> **Work to complete**: Locate each line in the records containing "input". Copy it.

________________________

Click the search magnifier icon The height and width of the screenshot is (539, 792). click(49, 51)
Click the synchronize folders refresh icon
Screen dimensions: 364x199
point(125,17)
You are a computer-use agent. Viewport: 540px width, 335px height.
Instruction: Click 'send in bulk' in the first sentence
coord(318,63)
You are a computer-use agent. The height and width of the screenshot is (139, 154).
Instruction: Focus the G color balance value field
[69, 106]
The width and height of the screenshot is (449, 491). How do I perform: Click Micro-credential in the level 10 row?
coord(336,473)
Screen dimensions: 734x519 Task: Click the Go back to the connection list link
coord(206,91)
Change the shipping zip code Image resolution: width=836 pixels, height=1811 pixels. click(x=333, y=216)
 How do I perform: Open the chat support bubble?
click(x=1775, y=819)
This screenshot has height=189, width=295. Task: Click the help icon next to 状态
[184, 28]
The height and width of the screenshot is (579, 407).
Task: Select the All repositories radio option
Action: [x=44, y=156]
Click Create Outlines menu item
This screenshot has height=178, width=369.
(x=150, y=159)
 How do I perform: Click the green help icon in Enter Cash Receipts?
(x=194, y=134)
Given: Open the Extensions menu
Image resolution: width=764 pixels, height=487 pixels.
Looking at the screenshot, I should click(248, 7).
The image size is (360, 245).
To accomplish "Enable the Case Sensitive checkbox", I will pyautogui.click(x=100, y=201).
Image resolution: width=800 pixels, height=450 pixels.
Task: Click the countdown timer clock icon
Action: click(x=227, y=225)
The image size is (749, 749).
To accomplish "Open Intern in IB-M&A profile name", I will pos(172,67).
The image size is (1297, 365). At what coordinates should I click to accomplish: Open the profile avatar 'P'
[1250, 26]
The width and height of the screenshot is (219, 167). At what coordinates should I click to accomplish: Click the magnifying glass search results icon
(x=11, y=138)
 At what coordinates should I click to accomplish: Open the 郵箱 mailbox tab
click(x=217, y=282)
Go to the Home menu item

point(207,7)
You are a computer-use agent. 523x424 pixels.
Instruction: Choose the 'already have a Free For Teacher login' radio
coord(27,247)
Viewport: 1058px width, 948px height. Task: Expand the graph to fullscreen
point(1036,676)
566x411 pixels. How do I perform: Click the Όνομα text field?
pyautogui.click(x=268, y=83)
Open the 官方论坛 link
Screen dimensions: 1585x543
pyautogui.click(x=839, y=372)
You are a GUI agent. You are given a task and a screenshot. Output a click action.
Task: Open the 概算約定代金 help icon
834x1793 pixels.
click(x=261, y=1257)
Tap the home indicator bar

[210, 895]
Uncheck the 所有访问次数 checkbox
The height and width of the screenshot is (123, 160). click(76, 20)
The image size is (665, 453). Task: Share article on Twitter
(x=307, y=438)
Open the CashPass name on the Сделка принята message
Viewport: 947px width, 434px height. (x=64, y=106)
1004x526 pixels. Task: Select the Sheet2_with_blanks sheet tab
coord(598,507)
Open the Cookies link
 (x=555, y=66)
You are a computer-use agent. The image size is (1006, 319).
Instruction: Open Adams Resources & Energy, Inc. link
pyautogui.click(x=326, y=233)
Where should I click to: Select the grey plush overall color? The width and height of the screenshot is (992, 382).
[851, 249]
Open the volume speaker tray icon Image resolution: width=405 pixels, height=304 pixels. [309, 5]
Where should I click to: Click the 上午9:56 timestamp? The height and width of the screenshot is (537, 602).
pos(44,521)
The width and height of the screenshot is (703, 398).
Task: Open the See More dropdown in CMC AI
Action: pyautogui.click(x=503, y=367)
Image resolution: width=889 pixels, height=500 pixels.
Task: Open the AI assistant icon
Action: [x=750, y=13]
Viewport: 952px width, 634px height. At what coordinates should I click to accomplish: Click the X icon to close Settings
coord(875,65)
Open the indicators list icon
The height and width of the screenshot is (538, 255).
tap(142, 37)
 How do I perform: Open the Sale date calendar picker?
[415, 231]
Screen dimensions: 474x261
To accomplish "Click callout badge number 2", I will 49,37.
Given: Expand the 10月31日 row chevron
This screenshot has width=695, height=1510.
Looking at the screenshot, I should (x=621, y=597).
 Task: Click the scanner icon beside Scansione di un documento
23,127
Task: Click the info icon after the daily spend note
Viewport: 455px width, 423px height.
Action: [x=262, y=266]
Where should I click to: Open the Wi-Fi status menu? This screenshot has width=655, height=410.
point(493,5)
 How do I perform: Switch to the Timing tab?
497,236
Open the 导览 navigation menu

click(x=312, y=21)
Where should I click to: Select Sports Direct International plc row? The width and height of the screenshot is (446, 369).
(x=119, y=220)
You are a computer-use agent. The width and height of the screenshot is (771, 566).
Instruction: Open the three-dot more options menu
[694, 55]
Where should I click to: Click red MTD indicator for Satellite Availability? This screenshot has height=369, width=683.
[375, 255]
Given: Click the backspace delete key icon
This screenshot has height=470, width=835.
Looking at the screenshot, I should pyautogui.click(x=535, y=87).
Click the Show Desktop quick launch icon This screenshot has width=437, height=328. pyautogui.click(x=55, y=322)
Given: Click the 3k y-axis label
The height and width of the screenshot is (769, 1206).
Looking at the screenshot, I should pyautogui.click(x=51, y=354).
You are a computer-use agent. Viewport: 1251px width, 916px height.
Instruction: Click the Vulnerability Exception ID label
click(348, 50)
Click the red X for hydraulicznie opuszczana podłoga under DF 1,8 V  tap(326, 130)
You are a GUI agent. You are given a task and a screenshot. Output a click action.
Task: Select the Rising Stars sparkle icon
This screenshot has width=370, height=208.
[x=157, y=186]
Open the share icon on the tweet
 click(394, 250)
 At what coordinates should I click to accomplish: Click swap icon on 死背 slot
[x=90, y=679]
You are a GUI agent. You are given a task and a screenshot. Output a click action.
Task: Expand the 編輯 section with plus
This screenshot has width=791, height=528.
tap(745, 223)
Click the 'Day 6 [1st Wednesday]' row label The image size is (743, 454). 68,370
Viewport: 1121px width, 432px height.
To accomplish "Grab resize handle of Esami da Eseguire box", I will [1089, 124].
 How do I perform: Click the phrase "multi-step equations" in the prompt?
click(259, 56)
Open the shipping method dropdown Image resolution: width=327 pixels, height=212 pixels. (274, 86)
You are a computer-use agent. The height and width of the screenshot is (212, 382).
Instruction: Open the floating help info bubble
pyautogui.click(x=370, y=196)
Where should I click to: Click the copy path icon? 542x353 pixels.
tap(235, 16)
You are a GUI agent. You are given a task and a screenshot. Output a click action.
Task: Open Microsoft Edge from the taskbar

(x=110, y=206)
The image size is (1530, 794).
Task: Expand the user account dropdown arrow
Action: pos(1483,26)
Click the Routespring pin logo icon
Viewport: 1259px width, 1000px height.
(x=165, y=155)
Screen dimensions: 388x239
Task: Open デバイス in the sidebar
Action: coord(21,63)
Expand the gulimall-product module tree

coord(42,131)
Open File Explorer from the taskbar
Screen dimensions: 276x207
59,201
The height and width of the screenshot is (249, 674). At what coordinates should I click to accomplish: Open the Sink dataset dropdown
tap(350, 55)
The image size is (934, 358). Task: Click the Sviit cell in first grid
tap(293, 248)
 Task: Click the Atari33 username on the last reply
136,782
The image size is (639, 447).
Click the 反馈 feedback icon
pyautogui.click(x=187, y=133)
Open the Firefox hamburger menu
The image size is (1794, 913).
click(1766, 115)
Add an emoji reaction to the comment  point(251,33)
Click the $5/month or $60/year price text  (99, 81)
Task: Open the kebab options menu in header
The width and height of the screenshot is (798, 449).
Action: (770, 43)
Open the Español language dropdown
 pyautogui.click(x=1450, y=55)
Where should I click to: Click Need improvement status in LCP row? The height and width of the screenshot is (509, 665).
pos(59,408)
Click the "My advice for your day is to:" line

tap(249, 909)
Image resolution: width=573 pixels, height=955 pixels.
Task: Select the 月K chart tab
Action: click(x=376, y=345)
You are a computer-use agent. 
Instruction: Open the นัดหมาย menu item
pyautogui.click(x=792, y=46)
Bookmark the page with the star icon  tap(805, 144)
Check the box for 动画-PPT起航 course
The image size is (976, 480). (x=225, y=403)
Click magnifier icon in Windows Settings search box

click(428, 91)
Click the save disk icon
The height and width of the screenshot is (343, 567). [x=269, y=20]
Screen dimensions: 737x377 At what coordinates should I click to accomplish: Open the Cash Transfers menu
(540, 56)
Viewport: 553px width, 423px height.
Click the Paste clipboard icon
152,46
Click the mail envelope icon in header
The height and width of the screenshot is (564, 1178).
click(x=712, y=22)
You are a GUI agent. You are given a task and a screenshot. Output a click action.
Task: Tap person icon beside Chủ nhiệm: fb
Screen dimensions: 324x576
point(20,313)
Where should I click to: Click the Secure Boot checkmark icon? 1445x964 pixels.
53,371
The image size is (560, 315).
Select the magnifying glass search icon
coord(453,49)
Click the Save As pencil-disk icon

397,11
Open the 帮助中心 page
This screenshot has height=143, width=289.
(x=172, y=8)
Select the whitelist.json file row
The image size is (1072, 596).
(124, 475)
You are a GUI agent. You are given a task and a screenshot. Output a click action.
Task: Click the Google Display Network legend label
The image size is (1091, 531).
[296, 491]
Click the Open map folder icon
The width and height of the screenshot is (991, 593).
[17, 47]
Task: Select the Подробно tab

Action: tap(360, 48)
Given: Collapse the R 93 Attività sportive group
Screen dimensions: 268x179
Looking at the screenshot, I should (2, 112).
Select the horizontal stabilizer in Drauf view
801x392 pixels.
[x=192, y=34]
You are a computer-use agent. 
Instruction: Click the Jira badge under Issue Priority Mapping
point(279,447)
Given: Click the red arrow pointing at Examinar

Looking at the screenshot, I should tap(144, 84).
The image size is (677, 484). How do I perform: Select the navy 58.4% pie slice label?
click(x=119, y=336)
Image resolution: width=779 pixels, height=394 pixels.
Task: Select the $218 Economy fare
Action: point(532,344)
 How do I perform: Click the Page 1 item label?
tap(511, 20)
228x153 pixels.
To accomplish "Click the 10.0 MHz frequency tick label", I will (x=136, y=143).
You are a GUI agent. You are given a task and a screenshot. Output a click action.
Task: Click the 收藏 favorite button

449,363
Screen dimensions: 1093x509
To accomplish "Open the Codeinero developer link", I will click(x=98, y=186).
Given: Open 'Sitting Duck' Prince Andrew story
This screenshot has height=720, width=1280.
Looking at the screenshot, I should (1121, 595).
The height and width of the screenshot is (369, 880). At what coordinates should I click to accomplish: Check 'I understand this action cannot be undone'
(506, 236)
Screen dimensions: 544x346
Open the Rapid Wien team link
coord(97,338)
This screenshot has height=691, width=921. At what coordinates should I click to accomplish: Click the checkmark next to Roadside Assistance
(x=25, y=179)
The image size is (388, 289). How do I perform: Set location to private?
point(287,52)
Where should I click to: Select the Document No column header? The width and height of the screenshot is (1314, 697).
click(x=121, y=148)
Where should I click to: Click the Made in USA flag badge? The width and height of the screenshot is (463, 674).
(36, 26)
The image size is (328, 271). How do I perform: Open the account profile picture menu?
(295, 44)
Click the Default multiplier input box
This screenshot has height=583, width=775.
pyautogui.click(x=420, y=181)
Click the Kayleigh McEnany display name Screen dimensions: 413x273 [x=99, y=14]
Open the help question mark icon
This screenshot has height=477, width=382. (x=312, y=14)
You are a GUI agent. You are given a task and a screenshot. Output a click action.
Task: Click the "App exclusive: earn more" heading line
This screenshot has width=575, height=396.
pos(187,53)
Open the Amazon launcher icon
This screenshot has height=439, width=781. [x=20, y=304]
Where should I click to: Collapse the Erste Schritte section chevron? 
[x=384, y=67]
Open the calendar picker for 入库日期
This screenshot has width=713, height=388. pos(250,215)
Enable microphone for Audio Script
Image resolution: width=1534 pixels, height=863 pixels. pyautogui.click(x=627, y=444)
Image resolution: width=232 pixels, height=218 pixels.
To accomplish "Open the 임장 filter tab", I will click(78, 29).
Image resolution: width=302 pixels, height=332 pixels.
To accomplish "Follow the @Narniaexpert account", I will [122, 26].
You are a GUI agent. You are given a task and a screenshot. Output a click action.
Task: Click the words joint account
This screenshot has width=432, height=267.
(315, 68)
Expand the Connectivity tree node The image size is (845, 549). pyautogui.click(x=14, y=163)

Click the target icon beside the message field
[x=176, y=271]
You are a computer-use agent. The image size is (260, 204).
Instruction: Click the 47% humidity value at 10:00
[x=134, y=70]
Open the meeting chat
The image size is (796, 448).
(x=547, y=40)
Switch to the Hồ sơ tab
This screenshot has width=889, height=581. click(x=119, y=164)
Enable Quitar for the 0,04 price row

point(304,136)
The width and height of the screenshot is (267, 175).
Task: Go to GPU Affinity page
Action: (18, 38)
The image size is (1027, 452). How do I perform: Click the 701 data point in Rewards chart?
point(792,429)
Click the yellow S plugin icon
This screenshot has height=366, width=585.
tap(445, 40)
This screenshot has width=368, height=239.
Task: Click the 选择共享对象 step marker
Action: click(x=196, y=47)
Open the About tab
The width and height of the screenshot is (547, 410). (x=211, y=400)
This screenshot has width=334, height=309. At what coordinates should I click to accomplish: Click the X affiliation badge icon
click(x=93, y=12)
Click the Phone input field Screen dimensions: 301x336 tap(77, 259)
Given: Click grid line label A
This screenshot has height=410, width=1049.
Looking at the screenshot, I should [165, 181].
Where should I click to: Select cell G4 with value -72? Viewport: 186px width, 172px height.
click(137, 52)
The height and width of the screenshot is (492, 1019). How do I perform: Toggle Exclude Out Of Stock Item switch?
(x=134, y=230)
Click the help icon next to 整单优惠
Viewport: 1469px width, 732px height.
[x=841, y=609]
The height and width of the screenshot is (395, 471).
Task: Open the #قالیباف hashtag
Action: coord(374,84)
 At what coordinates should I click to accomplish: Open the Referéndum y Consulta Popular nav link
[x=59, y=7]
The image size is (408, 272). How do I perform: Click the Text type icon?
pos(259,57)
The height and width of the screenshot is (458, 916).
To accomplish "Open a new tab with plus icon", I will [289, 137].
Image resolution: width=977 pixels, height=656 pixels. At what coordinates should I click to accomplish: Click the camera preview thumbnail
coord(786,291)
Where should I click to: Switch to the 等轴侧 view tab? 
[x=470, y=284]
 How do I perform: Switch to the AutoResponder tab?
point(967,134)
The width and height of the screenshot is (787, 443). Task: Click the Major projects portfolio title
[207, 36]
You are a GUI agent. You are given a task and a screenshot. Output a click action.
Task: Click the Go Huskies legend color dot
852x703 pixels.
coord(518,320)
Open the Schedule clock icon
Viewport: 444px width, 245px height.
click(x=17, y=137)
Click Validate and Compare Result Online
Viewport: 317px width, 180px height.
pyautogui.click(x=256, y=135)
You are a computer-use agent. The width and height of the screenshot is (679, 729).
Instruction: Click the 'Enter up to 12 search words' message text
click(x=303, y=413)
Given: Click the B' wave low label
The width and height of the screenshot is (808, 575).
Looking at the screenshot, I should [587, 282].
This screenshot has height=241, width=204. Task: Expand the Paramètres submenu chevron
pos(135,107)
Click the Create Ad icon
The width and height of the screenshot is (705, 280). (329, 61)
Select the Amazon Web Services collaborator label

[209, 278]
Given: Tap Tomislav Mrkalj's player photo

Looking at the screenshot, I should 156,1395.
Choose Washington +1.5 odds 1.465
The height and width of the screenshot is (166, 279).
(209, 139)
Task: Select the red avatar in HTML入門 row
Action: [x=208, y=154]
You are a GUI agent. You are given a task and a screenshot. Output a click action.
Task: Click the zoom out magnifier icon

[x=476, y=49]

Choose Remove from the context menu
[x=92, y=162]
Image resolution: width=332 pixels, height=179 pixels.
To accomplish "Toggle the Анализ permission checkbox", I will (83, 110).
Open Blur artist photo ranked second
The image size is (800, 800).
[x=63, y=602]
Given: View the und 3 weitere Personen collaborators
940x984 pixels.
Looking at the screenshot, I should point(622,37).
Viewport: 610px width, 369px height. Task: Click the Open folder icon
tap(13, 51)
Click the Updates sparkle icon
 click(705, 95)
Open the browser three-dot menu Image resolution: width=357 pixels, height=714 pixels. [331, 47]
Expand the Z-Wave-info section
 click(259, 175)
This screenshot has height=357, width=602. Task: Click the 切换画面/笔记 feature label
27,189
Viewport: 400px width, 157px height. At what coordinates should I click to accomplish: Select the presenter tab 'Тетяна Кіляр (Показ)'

________________________

> **Response area**:
Click the Default multiplier input box
Click the Phone input field Screen dimensions: 301x336 tap(77, 259)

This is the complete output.